El Colectivo de geografía colaborativa expuso que, de acuerdo al Servicio Geológico Mexicano, la mayoría de los depósitos de litio en México son en arcillas. Un tipo de depósito sobre el cual actualmente no existe en el mundo ninguna explotación comercial. La tecnología para ello está en desarrollo, es controlada por empresas privadas y presenta muchas incertidumbres, tanto por sus costos económicos e impactos ambientales.

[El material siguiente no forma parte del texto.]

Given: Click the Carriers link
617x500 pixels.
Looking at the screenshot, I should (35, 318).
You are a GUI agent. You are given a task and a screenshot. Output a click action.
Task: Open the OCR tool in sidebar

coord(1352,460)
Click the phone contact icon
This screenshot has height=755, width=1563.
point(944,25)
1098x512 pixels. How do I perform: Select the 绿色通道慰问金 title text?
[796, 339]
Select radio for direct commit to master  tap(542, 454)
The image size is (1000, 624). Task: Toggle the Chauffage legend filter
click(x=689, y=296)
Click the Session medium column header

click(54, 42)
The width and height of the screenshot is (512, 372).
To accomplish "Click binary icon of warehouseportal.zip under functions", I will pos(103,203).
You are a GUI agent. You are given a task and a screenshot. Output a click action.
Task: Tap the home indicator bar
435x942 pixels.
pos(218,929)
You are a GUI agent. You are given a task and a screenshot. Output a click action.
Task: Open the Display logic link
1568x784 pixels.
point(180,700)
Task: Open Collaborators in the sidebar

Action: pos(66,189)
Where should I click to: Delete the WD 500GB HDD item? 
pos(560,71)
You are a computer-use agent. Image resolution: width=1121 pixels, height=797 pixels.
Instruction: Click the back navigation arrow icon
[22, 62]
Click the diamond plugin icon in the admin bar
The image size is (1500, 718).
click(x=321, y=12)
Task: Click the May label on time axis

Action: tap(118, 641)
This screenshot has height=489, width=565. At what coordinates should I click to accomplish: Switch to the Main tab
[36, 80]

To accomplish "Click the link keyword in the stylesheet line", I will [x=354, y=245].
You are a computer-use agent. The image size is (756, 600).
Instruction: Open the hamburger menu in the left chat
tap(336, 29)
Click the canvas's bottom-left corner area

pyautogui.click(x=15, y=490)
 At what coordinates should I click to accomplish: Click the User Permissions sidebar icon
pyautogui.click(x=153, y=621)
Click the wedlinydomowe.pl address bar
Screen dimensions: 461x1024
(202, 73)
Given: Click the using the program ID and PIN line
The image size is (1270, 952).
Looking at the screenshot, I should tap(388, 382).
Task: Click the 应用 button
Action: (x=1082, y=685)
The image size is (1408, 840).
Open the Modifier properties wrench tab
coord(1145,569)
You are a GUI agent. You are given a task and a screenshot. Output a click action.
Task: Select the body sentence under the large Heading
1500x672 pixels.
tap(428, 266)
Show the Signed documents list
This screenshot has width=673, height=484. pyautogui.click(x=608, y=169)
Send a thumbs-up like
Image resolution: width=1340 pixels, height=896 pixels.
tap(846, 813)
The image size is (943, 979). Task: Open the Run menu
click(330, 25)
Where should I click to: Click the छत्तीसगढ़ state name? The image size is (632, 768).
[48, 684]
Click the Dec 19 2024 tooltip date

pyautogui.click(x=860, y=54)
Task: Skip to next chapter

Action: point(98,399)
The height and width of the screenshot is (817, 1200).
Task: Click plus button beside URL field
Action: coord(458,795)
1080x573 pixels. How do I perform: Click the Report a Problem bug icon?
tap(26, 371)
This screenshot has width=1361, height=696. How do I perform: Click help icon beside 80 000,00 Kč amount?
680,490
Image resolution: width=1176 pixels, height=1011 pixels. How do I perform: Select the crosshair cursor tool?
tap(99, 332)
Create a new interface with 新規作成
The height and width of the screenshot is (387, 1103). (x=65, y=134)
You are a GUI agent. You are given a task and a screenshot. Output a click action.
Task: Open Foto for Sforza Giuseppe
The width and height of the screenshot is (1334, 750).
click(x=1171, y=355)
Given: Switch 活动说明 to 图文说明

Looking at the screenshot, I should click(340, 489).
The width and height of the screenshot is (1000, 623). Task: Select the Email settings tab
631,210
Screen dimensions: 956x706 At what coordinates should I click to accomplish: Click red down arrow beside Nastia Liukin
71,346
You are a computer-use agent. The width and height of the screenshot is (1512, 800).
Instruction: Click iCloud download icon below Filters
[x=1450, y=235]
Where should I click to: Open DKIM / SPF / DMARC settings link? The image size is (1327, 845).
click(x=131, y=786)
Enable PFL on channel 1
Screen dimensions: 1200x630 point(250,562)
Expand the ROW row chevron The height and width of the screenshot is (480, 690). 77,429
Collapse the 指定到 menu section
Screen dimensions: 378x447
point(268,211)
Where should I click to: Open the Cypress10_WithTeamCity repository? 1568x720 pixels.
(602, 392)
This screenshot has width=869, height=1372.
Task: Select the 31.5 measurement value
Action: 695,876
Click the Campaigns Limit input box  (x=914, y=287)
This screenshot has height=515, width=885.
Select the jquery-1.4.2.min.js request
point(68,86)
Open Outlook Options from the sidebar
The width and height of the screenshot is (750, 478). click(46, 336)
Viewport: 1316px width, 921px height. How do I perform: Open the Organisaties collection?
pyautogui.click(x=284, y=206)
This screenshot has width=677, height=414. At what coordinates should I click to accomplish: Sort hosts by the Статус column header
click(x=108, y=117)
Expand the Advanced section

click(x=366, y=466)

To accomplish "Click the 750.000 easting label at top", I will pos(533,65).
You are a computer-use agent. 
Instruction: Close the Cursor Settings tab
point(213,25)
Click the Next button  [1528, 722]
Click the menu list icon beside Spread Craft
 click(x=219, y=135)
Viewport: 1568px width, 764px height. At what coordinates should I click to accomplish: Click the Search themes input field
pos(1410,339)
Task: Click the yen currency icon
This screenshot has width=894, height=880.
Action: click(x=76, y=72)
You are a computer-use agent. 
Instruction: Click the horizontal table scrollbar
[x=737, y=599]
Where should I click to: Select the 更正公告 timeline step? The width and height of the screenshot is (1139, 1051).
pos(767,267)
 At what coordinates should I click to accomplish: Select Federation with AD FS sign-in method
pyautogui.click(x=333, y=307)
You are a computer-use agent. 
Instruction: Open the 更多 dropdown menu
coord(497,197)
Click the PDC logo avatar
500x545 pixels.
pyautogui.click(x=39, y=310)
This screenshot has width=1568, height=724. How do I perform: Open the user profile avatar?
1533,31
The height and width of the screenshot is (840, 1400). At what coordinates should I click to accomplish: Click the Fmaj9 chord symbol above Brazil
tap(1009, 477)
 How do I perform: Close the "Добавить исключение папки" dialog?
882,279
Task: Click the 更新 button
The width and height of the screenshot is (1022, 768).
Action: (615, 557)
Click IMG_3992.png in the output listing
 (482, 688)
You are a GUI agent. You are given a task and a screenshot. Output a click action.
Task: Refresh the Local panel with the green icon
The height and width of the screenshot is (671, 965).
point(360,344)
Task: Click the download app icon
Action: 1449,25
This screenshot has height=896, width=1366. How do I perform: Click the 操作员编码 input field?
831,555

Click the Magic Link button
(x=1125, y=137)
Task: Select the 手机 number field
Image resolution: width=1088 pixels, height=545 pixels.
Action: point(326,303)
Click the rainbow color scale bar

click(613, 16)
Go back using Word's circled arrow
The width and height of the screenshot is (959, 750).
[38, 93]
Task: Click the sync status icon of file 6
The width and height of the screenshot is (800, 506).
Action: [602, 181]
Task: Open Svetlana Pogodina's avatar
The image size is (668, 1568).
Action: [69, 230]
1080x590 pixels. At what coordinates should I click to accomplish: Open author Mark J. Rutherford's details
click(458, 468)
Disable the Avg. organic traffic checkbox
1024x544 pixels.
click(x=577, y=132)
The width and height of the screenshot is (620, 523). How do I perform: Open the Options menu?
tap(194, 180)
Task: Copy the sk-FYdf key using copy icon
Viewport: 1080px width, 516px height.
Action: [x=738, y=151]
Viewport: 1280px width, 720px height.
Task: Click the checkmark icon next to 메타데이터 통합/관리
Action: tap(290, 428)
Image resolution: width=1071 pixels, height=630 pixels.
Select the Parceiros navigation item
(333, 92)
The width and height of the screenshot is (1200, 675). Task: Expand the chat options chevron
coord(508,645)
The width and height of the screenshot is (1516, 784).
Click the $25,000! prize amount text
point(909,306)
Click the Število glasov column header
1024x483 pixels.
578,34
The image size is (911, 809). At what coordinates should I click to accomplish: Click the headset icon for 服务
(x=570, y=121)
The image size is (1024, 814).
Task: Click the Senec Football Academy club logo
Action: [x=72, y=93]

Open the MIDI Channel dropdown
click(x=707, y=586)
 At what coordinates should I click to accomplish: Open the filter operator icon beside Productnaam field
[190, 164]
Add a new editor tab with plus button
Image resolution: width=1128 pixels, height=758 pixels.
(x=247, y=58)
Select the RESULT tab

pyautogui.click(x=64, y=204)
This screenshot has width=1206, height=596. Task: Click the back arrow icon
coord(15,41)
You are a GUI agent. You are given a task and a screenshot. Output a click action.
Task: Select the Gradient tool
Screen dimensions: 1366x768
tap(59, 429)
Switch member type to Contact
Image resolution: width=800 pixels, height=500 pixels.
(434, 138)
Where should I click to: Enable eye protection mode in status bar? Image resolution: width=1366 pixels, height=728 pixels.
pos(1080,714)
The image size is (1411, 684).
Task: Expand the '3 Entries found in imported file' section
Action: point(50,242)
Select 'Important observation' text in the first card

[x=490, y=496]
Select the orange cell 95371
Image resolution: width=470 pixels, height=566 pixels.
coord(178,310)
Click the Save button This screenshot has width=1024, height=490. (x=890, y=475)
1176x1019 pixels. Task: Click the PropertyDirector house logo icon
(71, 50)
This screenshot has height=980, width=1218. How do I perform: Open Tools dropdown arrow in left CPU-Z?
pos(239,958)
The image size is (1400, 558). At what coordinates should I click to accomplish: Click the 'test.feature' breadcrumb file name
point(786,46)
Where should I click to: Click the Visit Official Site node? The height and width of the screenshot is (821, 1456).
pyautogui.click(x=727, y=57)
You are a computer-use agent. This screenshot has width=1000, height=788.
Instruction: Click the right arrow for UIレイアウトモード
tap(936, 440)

“Aunque la extracción de litio en México continúa en fase proyectiva, podemos vislumbrar las implicaciones que tendría al revisar los detalles técnicos del proyecto Sonora Lithium, en Bacanora, Sonora. El proyecto refería a una mina a tajo abierto de 129 hectáreas, que generaría 131 millones de toneladas de residuos tóxicos durante los 20 años estimados de producción, y 25 millones de toneladas de relaves húmedos que permanecerán para siempre sobre la tierra. Esta mina de litio pretendía utilizar 1.1 millones de metros cúbicos de agua por año en la fase 1, y 1.9 millones en la fase 2.” Apuntaron.
De igual manera, alertaron sobre los bancos de material Pétreo, la extracción descontrolada de arena, grava, basalto, tezontle y otros materiales pétreos, las cuales están en segundo lugar después del agua en los recursos más explotados y afectan irreversiblemente montañas y ríos.
“En México se identificaron 10,965 sitios de extracción: 59% son terrestres y 41% fluviales. El subregistro oficial en el caso terrestre es tremendo, mientras que en imágenes satelitales se observan más de 6 mil bancos, los registros estatales reportan sólo 1,701. Esto evidencia graves problemas de vigilancia, transparencia y daños acumulativos sin monitoreo. Las consecuencias ya son visibles: tramos de ríos muertos o profundamente alterados por décadas de extracción, como el Río San Rodrigo, en Coahuila, cuyo cauce pasó de 300 a 800 metros de ancho en un tramo de 30 kilómetros y hay tramos donde ya no corre el agua” alertaron.
Asimismo, denunciaron que la expansión de estos proyectos bajo cualquier argumento (transición energética, la guerra, las tecnologías digitales o el desarrollo económico), deja tras de sí despojo, devastación ambiental, daños a la salud, violencia y criminalización contra las personas que se oponen a estos proyectos.
En ese sentido compartieron el informe “Minería metálica en América Latina Conflictividad ecosocial y ofensiva corporativa en la era del caos global”, para comprender las dimensiones económicas y geopolíticas del nuevo auge minero, identificar a los actores, intereses y discursos que impulsan la expansión extractiva y, especialmente, para conocer las distintas comunidades que resisten día a día para salvaguardar sus territorios.